YOUR OBJECTIVE:
The lines below, beginning at the one that contains "600x450 pixels." and ending at the last, are to be retyped exactly.

INFORMATION GIVEN:
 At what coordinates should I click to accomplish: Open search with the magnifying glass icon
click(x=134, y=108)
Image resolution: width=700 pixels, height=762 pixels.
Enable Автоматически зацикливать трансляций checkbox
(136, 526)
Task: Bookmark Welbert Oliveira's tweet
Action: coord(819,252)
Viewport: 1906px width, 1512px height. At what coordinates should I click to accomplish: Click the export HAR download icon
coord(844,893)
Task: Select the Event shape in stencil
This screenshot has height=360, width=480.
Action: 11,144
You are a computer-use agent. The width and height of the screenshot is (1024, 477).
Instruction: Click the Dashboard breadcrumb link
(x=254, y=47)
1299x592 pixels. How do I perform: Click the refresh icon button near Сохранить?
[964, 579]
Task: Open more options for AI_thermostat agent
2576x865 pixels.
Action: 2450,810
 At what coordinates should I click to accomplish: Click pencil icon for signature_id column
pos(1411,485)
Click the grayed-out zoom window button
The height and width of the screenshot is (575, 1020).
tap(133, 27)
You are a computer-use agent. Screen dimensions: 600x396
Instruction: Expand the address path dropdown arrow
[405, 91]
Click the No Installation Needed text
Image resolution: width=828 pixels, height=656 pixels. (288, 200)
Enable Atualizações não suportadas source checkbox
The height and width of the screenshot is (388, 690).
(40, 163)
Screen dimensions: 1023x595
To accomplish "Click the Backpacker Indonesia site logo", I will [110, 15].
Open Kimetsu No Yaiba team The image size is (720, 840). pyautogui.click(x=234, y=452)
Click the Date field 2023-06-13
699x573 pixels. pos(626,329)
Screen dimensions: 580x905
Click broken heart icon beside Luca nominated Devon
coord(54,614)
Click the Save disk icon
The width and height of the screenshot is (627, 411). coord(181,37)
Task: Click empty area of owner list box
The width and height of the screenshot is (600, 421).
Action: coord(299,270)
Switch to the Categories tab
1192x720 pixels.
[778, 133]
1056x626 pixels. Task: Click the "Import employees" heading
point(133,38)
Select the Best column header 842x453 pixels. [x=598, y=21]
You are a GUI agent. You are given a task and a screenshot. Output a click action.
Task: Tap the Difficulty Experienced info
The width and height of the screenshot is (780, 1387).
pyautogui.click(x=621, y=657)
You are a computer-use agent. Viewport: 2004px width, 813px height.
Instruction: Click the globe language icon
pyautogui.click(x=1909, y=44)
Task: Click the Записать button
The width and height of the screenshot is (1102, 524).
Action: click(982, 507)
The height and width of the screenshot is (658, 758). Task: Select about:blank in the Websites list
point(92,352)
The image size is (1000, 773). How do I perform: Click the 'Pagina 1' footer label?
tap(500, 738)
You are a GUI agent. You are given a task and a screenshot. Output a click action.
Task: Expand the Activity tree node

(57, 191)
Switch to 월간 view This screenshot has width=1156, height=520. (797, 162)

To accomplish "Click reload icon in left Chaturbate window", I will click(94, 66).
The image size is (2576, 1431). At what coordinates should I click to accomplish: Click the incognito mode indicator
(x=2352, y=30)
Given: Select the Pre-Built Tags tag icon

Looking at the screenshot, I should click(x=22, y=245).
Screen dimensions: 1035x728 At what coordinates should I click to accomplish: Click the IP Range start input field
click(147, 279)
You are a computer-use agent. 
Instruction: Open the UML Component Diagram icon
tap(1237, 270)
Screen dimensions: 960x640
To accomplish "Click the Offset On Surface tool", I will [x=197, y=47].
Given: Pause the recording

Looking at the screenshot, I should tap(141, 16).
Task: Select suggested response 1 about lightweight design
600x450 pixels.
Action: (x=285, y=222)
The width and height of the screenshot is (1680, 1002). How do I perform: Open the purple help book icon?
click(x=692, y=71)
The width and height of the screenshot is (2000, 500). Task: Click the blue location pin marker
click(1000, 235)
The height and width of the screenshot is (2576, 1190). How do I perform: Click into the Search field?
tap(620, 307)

RESPONSE BOX:
600x450 pixels.
Action: (x=285, y=222)
The width and height of the screenshot is (1680, 1002). How do I perform: Open the purple help book icon?
click(x=692, y=71)
The width and height of the screenshot is (2000, 500). Task: Click the blue location pin marker
click(1000, 235)
The height and width of the screenshot is (2576, 1190). How do I perform: Click into the Search field?
tap(620, 307)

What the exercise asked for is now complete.